Rでは大量のパッケージがオープンソースで公開されており,その数は9000を超える.そのため,一般的に使われる計算のほとんどはパッケージ化されており,公開されているパッケージを用いることで簡単に計算を行うことが可能である.課題では微分方程式の数値解法を用いるが,deSolveパッケージを用いる.deSolveパッケージのインストールは以下の要領で行う.

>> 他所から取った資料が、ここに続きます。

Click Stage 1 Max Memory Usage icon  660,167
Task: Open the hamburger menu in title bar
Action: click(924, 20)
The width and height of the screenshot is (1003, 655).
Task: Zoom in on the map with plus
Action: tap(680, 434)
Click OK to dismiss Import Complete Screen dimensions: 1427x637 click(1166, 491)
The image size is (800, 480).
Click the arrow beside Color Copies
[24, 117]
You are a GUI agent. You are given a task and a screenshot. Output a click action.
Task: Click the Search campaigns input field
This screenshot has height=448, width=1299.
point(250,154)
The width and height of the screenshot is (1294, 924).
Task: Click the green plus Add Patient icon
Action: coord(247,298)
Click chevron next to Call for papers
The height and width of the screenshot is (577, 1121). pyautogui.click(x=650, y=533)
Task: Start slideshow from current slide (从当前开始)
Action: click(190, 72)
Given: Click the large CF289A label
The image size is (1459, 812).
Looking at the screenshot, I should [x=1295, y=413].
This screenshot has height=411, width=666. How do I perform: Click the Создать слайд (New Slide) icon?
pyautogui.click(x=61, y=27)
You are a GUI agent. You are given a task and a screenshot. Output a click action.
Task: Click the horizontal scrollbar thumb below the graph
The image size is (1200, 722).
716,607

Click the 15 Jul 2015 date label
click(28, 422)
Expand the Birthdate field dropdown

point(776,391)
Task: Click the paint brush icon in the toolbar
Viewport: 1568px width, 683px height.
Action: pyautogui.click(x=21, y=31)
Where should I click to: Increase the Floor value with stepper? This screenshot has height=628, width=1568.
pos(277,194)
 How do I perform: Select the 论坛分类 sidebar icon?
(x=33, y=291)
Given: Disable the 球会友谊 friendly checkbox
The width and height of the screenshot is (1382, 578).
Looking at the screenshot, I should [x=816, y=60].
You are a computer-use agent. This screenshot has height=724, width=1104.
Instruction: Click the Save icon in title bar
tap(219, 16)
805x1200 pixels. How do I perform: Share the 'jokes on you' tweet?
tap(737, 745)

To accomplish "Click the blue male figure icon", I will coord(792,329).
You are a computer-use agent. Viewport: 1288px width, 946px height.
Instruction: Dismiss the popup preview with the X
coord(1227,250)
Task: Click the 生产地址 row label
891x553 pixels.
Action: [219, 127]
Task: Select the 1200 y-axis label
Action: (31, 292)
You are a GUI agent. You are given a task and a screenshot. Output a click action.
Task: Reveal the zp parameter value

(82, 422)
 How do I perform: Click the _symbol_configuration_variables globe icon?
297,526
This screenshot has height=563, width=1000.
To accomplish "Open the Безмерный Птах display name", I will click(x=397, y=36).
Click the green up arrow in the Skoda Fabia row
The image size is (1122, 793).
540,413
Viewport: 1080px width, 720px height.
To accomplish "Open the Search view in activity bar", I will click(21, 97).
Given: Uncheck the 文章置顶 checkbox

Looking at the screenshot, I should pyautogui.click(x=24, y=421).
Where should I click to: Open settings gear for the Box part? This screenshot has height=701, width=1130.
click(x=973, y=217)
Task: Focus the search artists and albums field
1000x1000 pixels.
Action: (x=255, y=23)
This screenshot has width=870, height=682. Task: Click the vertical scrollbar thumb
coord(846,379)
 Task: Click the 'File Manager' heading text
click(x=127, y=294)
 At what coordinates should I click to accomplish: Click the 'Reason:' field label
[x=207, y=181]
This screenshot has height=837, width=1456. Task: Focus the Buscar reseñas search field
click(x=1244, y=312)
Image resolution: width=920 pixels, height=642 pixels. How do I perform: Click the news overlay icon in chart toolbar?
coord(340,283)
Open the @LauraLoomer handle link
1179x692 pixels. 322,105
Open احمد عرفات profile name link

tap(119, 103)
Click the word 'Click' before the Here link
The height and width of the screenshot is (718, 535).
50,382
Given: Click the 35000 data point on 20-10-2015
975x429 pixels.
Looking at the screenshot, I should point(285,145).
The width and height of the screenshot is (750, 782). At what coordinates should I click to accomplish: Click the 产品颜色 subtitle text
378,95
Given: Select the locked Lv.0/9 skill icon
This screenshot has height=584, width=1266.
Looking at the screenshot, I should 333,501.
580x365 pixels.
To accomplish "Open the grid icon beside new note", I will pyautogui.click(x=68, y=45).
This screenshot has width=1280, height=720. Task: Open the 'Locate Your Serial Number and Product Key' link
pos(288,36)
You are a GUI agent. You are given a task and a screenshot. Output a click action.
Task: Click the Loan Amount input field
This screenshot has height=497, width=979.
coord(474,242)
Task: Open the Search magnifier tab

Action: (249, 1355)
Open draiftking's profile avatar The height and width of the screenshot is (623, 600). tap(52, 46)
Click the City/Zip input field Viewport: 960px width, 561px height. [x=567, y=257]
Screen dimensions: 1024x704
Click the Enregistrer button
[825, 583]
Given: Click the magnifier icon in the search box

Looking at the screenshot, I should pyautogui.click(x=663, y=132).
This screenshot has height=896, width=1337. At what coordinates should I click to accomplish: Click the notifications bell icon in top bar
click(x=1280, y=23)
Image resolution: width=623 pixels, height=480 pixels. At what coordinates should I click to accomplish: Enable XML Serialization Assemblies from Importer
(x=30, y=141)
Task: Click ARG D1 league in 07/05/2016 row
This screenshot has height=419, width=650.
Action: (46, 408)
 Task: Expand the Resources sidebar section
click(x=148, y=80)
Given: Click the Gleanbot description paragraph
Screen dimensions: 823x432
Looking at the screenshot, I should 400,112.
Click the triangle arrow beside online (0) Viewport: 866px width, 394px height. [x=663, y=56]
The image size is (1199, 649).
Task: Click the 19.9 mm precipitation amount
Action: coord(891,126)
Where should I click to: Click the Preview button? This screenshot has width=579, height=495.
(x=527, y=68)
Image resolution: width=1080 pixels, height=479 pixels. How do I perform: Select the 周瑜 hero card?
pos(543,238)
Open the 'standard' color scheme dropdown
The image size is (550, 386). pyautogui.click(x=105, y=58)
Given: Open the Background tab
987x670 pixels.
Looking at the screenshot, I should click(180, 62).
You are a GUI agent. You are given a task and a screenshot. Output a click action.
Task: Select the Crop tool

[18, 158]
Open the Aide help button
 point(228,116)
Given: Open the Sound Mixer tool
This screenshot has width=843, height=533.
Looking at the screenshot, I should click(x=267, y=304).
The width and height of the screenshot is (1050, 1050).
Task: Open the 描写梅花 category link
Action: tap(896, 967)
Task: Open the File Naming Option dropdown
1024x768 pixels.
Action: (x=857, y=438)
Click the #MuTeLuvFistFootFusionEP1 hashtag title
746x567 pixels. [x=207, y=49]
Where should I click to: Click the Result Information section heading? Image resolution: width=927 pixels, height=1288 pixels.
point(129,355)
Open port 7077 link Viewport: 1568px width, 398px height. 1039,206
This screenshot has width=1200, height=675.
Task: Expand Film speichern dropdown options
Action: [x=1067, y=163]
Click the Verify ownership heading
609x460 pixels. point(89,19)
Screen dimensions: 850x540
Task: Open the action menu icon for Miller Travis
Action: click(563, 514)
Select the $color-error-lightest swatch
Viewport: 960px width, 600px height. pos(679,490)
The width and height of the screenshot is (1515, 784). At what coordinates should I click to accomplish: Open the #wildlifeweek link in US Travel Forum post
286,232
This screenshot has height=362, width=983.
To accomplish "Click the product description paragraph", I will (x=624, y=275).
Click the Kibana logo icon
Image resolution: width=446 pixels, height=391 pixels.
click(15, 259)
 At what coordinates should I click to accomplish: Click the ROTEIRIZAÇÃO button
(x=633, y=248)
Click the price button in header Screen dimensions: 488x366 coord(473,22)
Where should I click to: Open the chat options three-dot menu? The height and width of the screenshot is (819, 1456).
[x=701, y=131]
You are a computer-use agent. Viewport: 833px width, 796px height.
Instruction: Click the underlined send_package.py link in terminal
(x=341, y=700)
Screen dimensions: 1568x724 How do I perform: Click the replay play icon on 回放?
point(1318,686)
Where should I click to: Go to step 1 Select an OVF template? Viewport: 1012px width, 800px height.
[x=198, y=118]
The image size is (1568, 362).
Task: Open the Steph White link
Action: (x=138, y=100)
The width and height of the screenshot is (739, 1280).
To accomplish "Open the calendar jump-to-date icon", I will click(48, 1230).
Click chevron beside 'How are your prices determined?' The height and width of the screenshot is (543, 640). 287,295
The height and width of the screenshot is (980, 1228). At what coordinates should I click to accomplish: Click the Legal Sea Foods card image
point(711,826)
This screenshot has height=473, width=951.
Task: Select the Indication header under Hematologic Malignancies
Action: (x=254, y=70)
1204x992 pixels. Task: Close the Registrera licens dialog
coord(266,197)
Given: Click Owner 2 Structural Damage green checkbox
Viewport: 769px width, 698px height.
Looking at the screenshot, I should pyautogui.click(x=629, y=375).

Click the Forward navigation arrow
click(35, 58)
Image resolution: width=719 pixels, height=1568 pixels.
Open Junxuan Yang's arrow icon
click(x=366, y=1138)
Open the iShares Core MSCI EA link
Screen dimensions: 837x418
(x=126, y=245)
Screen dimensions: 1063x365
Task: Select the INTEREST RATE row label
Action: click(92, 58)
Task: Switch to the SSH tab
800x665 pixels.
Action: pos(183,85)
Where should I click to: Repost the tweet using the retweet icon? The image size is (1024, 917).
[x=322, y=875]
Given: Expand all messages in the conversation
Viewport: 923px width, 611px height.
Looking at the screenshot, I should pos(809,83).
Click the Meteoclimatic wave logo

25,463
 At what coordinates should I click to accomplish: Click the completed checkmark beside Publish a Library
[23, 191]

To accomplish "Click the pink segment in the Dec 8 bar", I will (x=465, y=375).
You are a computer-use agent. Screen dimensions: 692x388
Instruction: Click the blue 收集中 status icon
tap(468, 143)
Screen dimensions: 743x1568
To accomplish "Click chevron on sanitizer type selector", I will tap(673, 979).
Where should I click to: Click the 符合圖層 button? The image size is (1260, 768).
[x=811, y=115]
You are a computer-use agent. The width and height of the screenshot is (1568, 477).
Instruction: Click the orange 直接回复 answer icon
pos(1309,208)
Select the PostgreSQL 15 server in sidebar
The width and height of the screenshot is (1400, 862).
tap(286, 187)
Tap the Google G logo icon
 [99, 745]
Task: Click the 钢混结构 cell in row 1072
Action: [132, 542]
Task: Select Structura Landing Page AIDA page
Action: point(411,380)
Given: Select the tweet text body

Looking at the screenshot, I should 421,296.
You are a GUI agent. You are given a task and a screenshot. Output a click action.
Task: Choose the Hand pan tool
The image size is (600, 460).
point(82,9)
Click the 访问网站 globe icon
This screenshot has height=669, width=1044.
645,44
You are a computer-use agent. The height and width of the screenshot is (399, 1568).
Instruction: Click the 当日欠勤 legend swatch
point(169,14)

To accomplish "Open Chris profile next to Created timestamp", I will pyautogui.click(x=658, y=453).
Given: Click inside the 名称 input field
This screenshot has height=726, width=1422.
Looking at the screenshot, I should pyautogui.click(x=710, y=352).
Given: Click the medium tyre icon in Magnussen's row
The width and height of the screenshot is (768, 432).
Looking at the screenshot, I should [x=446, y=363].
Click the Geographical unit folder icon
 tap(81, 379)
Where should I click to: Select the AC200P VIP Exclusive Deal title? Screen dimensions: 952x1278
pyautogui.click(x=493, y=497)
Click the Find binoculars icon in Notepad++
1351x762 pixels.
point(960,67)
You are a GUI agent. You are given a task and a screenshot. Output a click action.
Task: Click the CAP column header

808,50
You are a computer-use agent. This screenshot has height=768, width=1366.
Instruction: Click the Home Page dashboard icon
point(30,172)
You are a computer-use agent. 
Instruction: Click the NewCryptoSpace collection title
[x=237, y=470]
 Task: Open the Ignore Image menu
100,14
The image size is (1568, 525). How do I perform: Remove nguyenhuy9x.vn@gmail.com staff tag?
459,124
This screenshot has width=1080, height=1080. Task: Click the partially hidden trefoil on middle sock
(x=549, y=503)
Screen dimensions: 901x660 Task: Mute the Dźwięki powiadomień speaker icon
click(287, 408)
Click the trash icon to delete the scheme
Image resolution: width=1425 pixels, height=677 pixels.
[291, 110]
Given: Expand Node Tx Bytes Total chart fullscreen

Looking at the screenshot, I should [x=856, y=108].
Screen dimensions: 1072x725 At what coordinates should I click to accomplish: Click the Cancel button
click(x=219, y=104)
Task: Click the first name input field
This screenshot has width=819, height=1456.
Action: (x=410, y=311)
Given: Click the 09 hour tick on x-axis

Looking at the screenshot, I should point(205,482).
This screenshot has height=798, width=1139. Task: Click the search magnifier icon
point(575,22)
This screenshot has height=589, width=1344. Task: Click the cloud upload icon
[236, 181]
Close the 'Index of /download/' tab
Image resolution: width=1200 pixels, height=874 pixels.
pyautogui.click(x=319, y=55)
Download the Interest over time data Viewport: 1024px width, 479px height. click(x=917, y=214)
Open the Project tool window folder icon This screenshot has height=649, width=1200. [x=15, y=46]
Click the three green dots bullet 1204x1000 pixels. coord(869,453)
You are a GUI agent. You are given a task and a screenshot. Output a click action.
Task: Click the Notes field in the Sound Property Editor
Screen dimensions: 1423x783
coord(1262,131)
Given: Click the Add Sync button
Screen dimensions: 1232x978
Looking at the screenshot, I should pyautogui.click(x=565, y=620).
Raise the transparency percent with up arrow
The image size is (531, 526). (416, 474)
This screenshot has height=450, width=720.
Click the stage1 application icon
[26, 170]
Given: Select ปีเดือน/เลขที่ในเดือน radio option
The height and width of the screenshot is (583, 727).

FitzHugh-Nagumo振動子をシミュレートしてみる.
dx/dt = x - x^3 - y;
dy/dt = a x;
初期値をx = 0, y = 1とし,パラメータをa = 1.0として実行するには以下のようなプログラムを書く.時間はt = 0からt = 100まで,刻み幅0.1で実行する.
library(deSolve)
model <- function (time, xs, parms) {
with(as.list(c(xs, parms)), {
dxdt <- x - x^3 - y
dydt <- a * x
list(c(dxdt, dydt))
})
}
y <- c(x = 0.0, y = 1.0)
parms <- c(a = 1.0)
times <- seq(0, 100, 0.1)
out <- ode(y, times, model, parms)
plot(out)
実行すると以下のような振動する図が表示される.
tとxだけを表示するには
plot(out[ ,c("time","x")],type="l")
とする.xとyであれば
plot(out[,c("x","y")],type="l")
とする.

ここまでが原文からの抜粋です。